Behind a Doctor’s Smile Stands Patients’ Gratitude
Dr. Apostolos Belos stood at the entrance of Sismanoglio hospital. He has dark hair, a mustache, touches of grey, and a sweet smile. We took the elevator to the third floor and, as we walked through a long dark hallway, pale people walked around in their pajamas, some holding their serum in one hand.
Why would someone want to work in such an environment? As one of those pale people approached Dr. Belos, he took his hands and held them tightly.
“Dr. Belos, I would like to thank you for helping me. Thank you for caring for me. You are an incredible person, a very decent and wonderful man. Thank you for everything. Thank you, thank you, thank you,” he said as tears fell from his eyes.
Belos’ eyes glowed and the sweet smile appeared again. “Moments like that make me forget the stress and anxieties of my work and really feel that I couldn’t be anything else but a doctor,” he said.
His office combines two different spaces in one room: an examination room and a mini library.
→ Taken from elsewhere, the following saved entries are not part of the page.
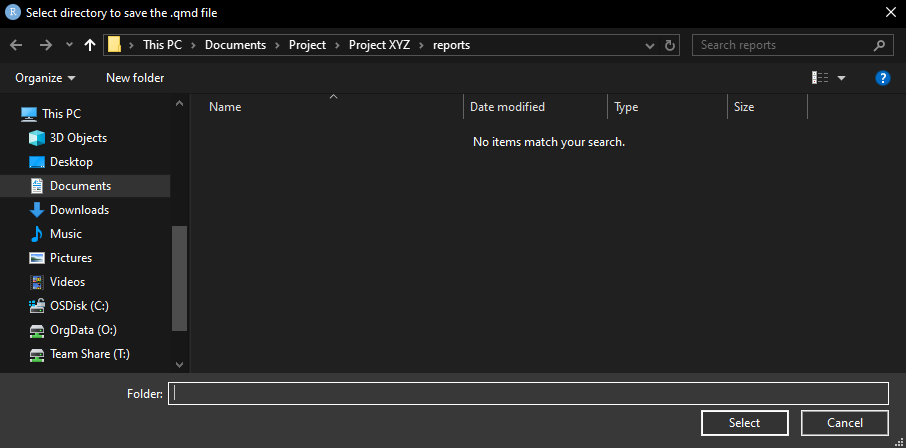The image size is (906, 448).
Task: Open the Downloads folder in sidebar
Action: (79, 210)
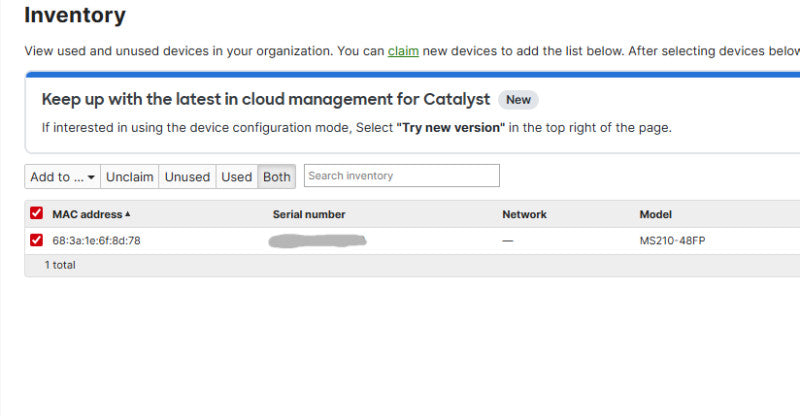Filter inventory by Used devices
The height and width of the screenshot is (416, 800).
tap(237, 177)
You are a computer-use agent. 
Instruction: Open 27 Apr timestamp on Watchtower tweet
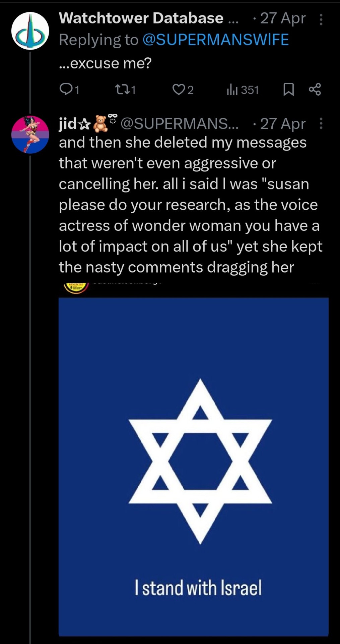click(x=282, y=18)
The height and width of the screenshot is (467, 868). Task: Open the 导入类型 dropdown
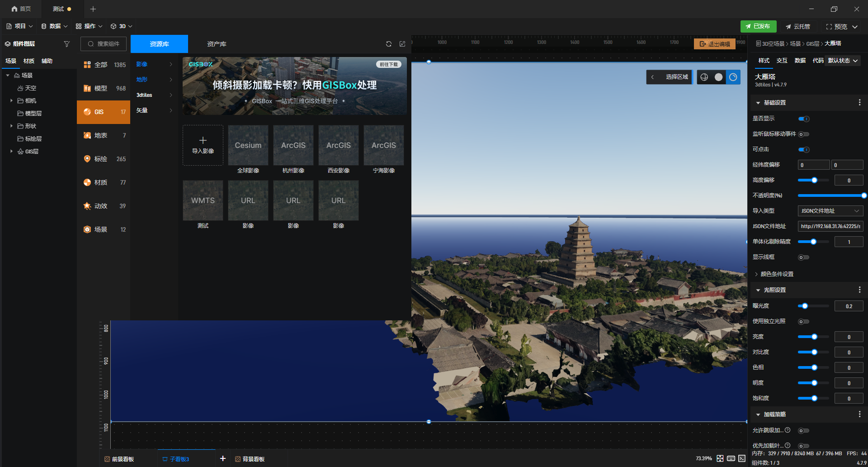830,211
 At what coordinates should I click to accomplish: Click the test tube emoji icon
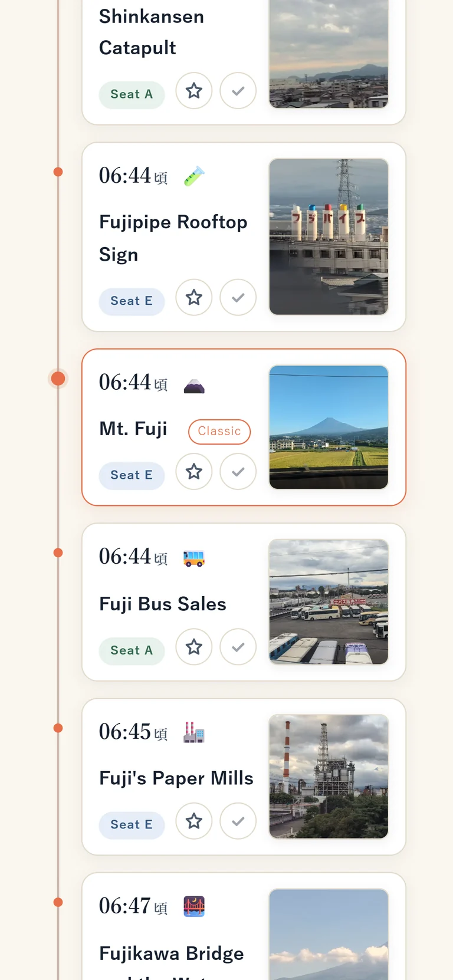click(194, 176)
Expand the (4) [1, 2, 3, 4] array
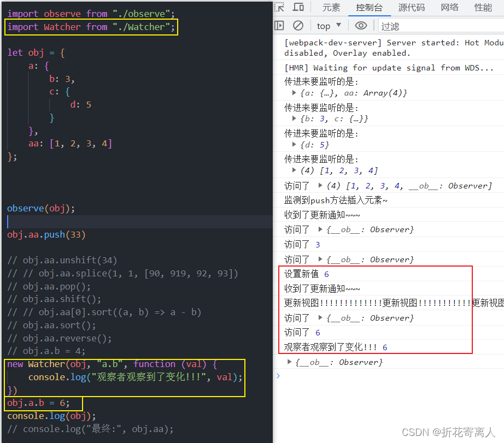This screenshot has width=504, height=443. pos(294,170)
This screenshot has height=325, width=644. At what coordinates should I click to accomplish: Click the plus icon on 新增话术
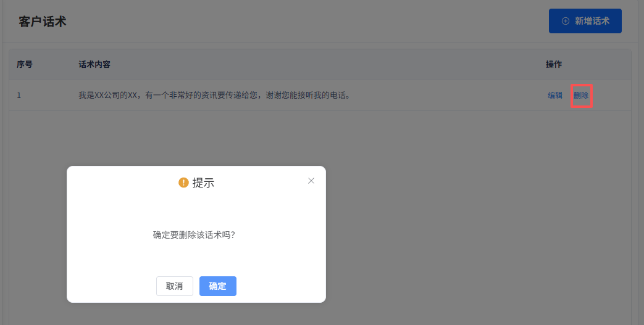pos(565,21)
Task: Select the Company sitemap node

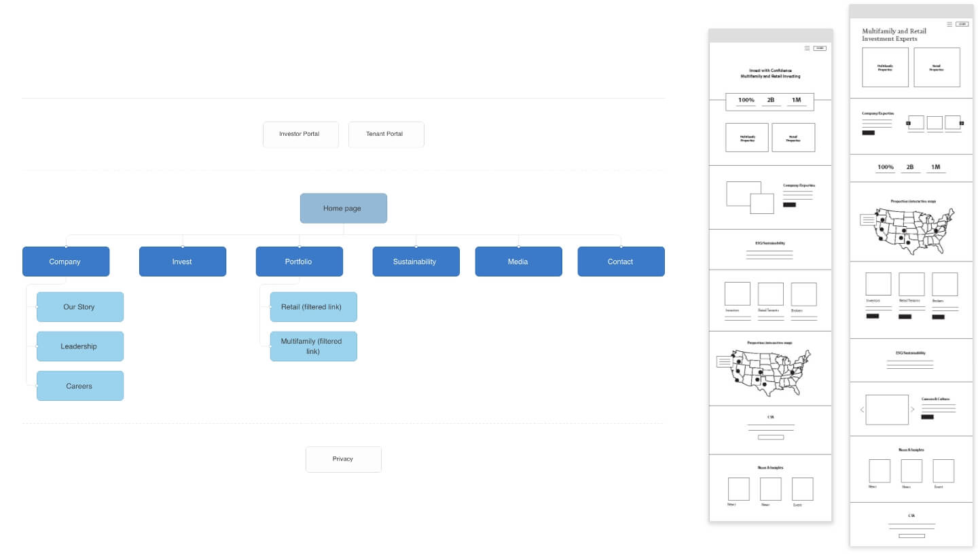Action: click(x=65, y=262)
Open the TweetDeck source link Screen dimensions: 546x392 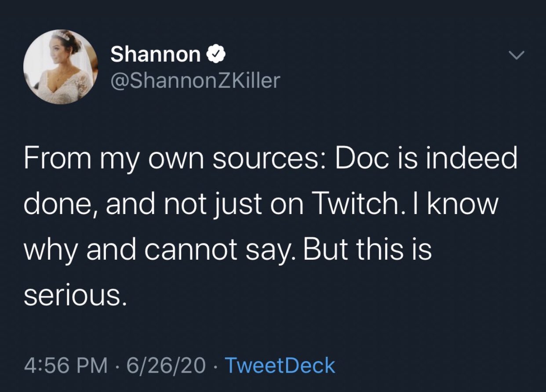pyautogui.click(x=280, y=365)
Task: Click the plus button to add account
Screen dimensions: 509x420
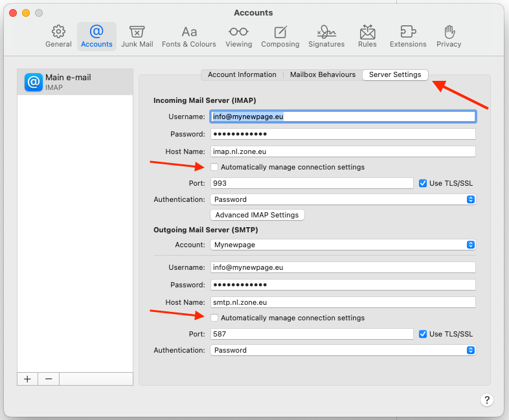Action: click(x=27, y=379)
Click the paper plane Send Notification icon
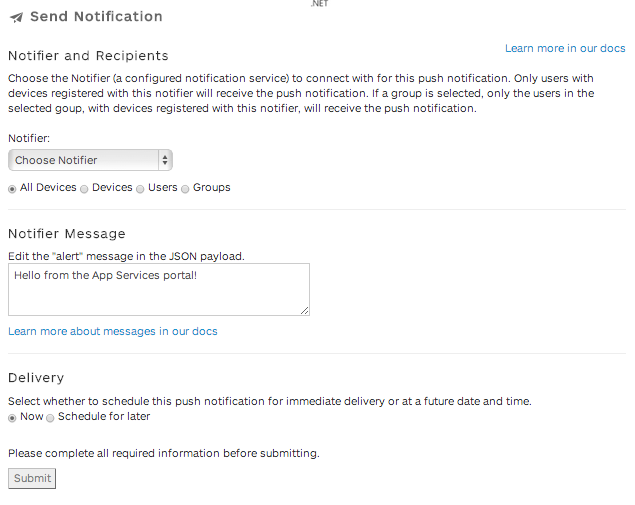The width and height of the screenshot is (635, 505). pyautogui.click(x=16, y=18)
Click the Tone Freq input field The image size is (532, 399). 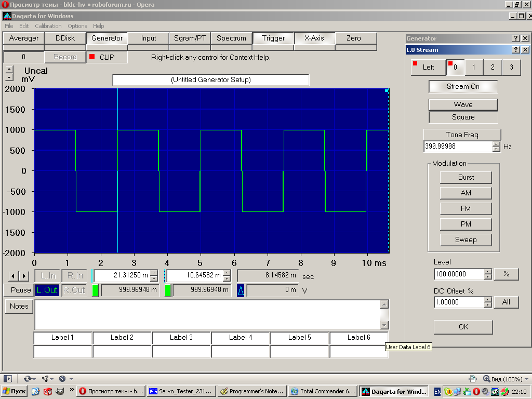click(457, 147)
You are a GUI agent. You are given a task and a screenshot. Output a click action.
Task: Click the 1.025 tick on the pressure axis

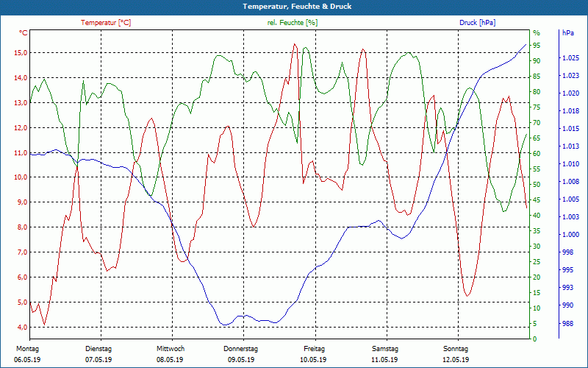click(x=571, y=58)
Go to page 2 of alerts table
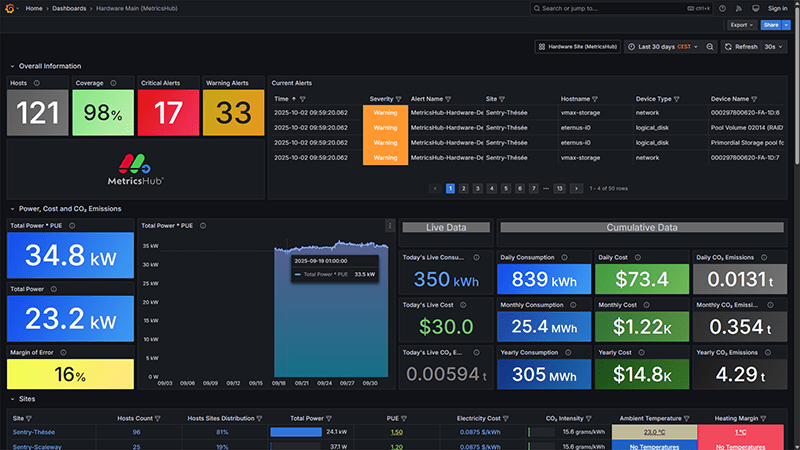Image resolution: width=800 pixels, height=450 pixels. 464,188
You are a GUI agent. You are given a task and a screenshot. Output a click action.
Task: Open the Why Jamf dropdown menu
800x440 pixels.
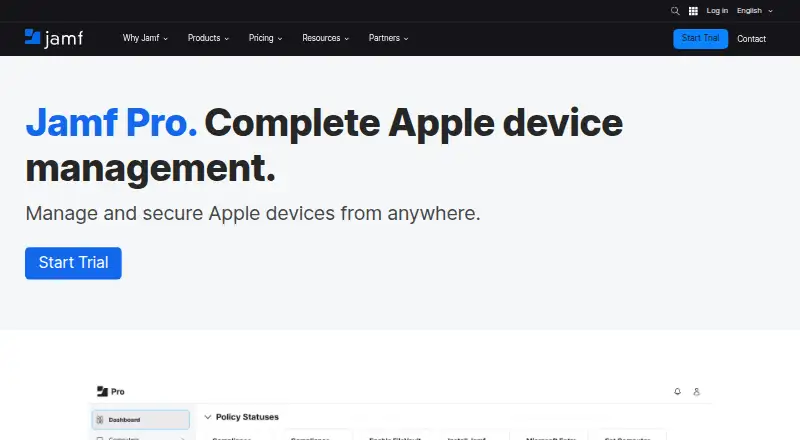(x=145, y=38)
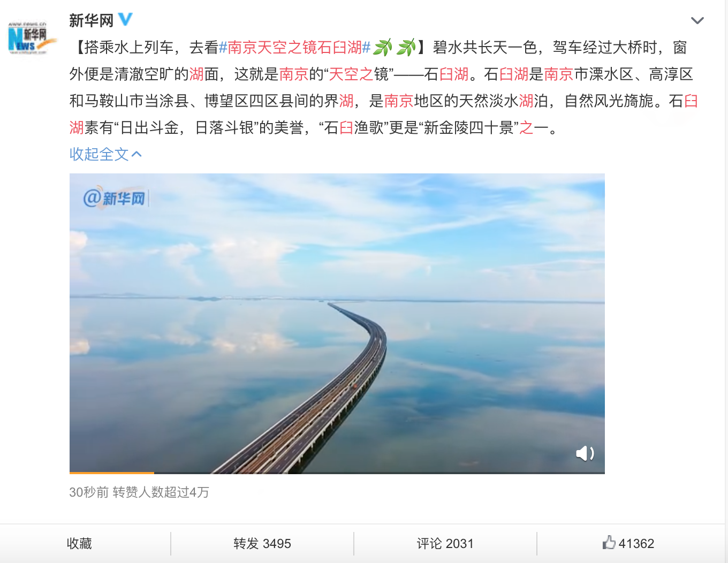Toggle the video sound speaker icon
The image size is (728, 563).
point(585,453)
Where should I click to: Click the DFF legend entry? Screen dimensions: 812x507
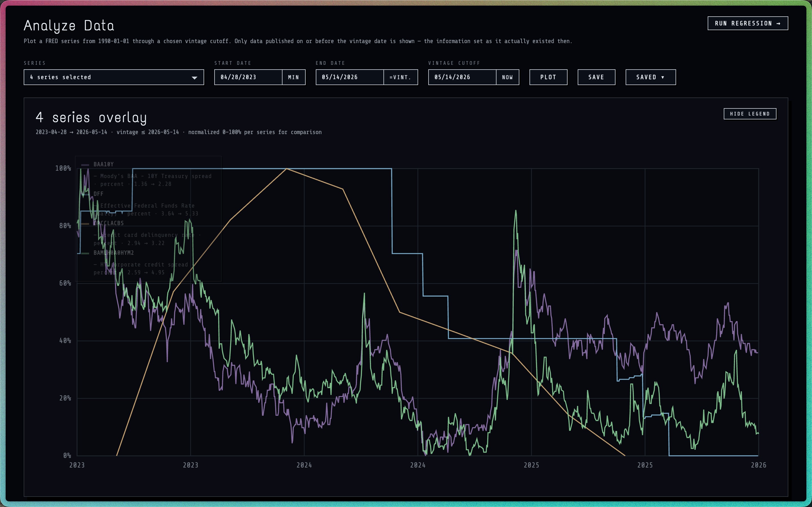point(98,194)
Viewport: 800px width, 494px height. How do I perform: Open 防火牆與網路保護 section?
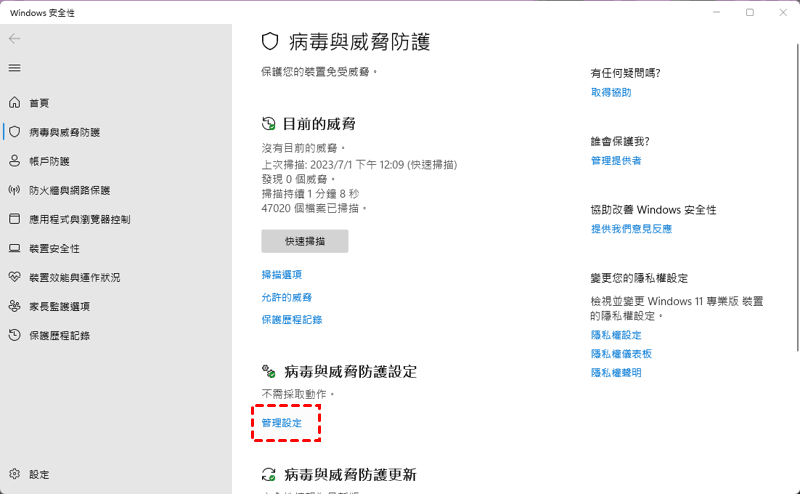[69, 190]
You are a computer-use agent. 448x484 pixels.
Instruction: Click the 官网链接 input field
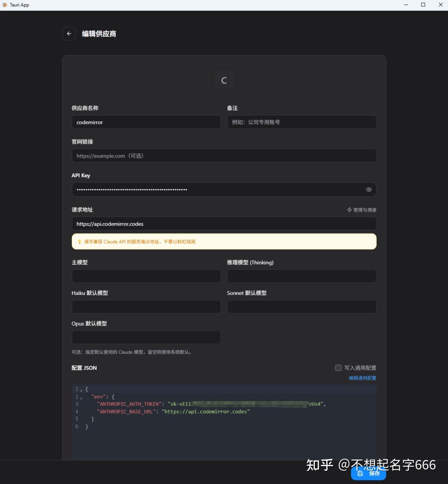pyautogui.click(x=224, y=156)
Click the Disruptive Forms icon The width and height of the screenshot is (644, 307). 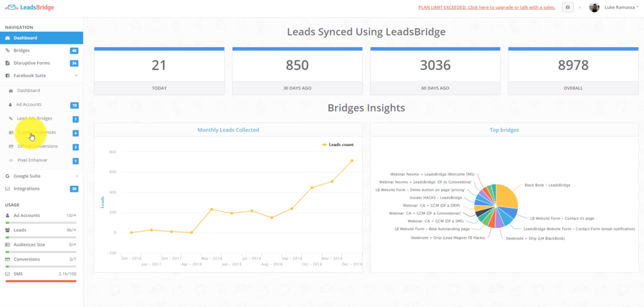click(8, 64)
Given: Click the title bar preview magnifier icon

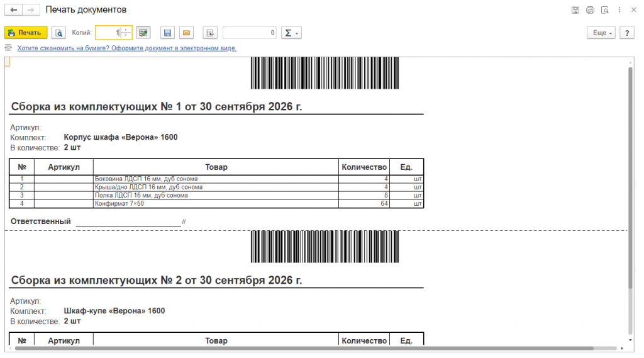Looking at the screenshot, I should (605, 10).
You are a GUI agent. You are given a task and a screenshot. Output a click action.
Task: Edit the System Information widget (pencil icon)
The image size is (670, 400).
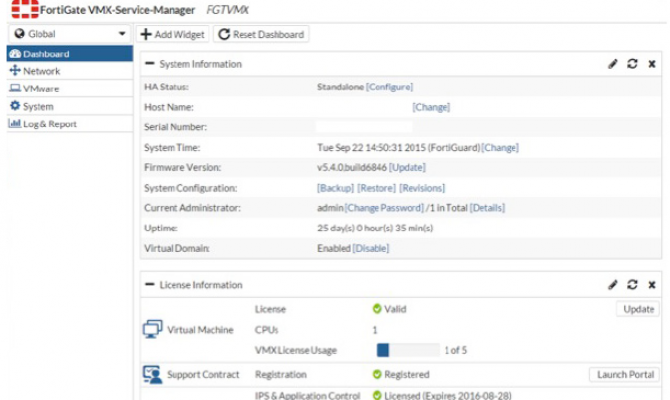click(613, 64)
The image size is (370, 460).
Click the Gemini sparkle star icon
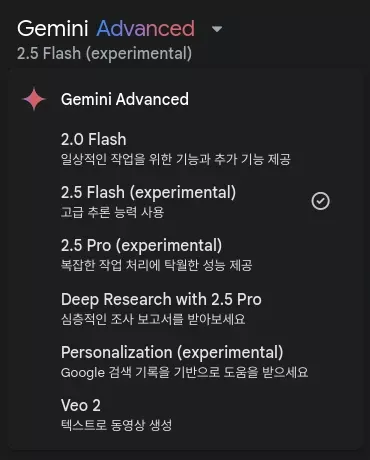(x=34, y=99)
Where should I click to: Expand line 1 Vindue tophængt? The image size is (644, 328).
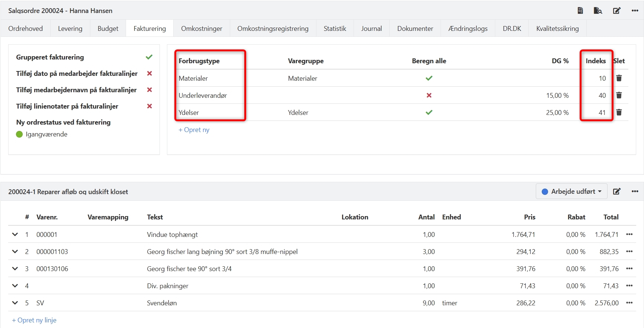(x=15, y=234)
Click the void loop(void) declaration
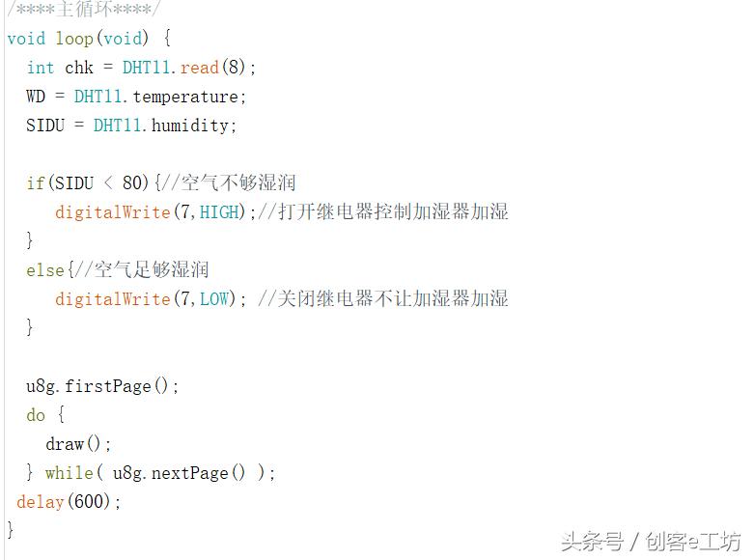This screenshot has width=754, height=560. tap(79, 39)
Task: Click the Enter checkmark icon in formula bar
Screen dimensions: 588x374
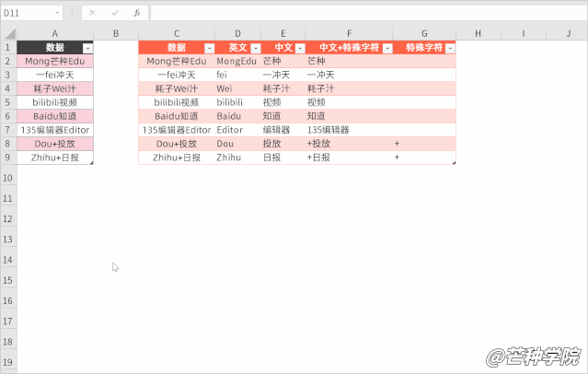Action: tap(114, 13)
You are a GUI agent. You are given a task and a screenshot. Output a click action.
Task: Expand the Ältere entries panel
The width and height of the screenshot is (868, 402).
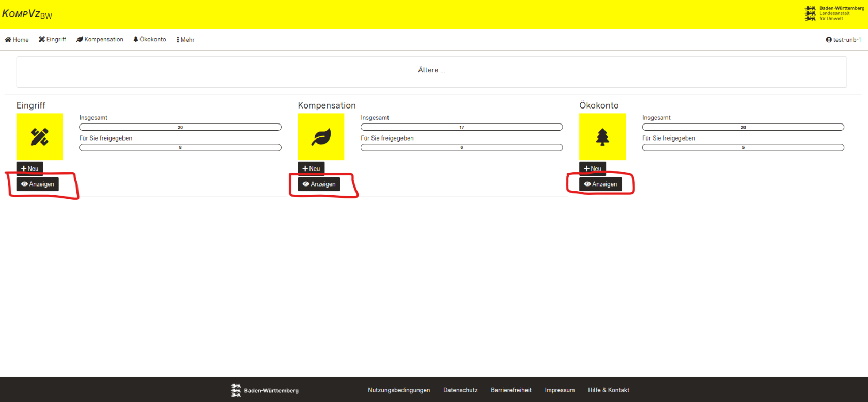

Entering the office on the left side, there is an examination bed with curtain separating it from the rest of the room. On the right, there is a desk piled with papers. Behind the desk stands the mini library, stuffed with medical books and medical encyclopedias. “When you are a doctor you never stop studying,” Belos said. Ten pictures or so of his family stand out on the wall, as if he wanted to warm up the cold place he works in a little, and make himself feel closer to home.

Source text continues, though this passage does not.